We want to know how much power it uses if it's plugged into a $$110 \mathrm{~V}$$ circuit.
The important thing to remember is that the drier's heating element is a resistor, and its **resistance ($R$) doesn't change**, no matter what voltage you plug it into.

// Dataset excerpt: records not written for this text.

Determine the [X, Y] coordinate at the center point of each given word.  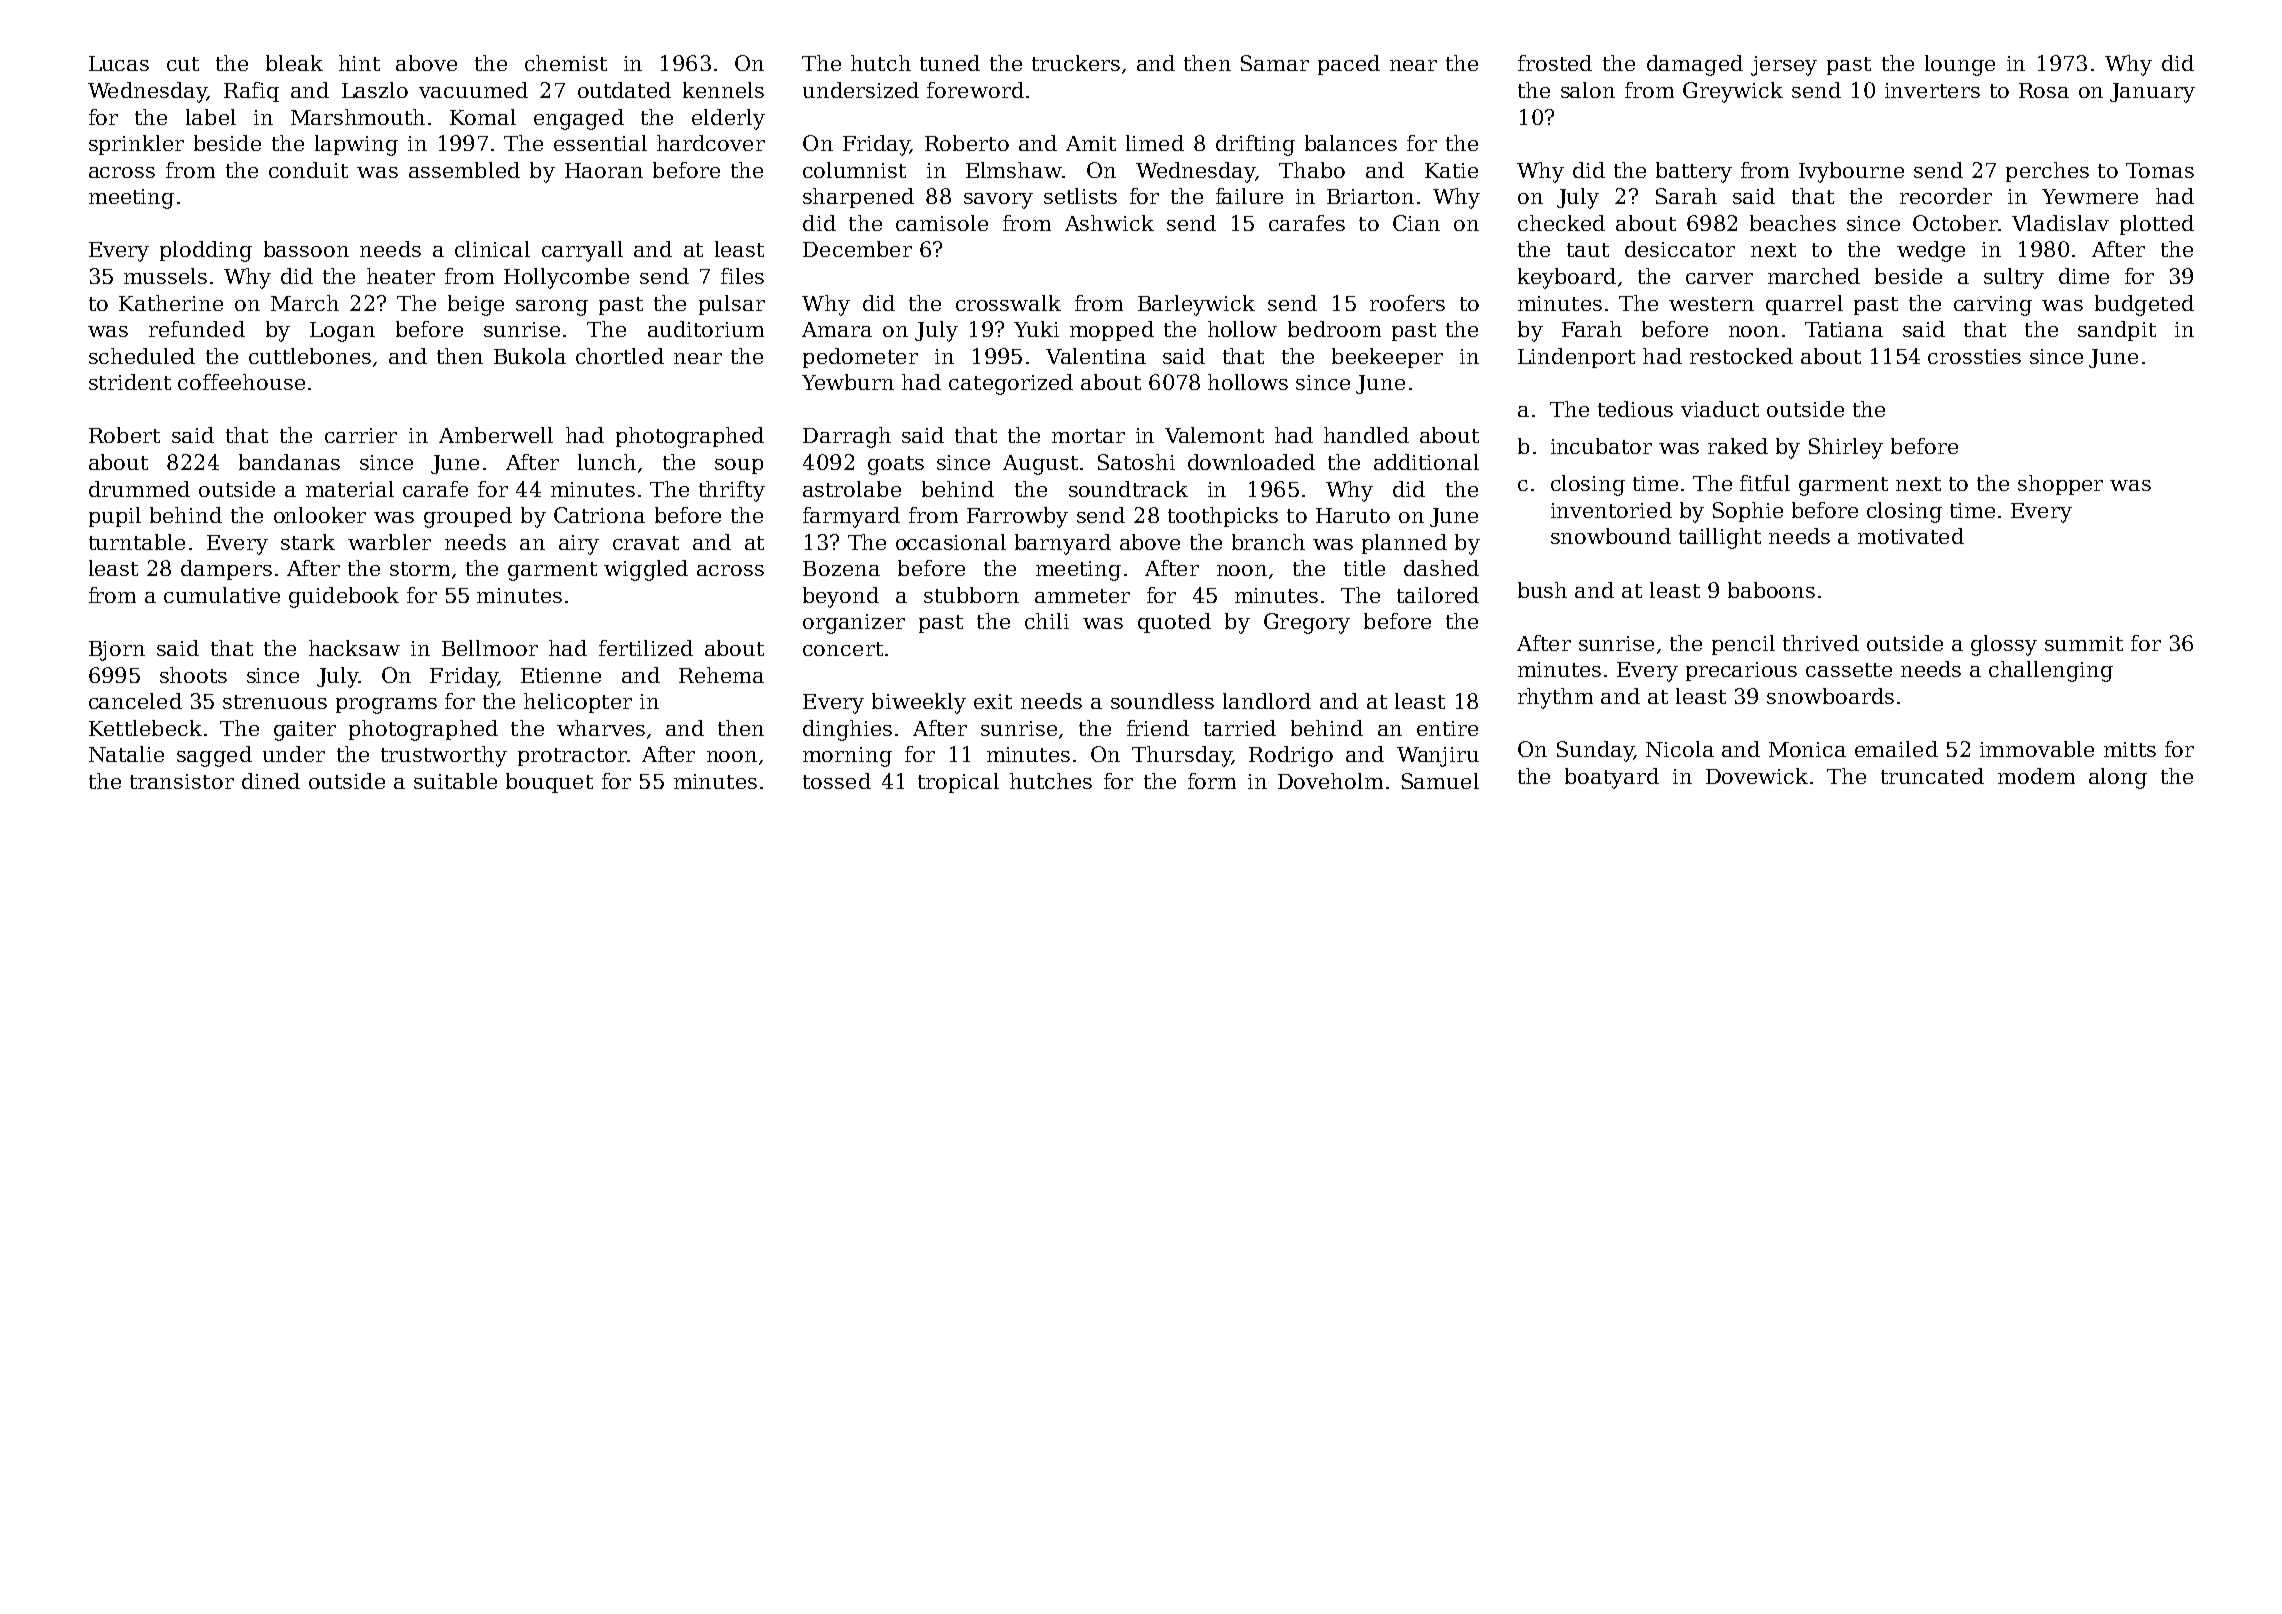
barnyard [1063, 544]
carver [1719, 278]
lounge [1960, 65]
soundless [1162, 701]
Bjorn [117, 651]
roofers [1407, 303]
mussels [165, 276]
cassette [1849, 670]
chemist [566, 63]
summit [2084, 643]
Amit [1091, 143]
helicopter [578, 703]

We just found the formula $$P = \frac{(\Delta V)^2}{R}$$. This is perfect because we know $P$ and $\Delta V$ for the normal situation, and we know the new $\Delta V$.
Let's call the normal power $P_1$ and normal voltage $\Delta V_1$.
$P_1 = 200 \mathrm{~W}$
$\Delta V_1 = 220 \mathrm{~V}$
So, we can say: $$200 \mathrm{~W} = \frac{(220 \mathrm{~V})^2}{R}$$

Now, let's call the new power $P_2$ and new voltage $\Delta V_2$.
$\Delta V_2 = 110 \mathrm{~V}$
We want to find $P_2$. So: $$P_2 = \frac{(110 \mathrm{~V})^2}{R}$$

Notice something cool! The new voltage ($\Delta V_2 = 110 \mathrm{~V}$) is exactly half of the old voltage ($\Delta V_1 = 220 \mathrm{~V}$).
So, $\Delta V_2 = \frac{\Delta V_1}{2}$.

Let's substitute this into the formula for $P_2$:
$$P_2 = \frac{(\frac{\Delta V_1}{2})^2}{R}$$
$$P_2 = \frac{\frac{(\Delta V_1)^2}{4}}{R}$$
$$P_2 = \frac{1}{4} \times \frac{(\Delta V_1)^2}{R}$$
Hey, we know that $\frac{(\Delta V_1)^2}{R}$ is just $P_1$ (the normal power)!
So, $$P_2 = \frac{1}{4} \times P_1$$
Now, we can just plug in the value for $P_1$:
$$P_2 = \frac{1}{4} \times 200 \mathrm{~W}$$
$$P_2 = 50 \mathrm{~W}$$
So, when plugged into the 110V receptacle, the drier only draws 50W of power, which means it won't heat up as much!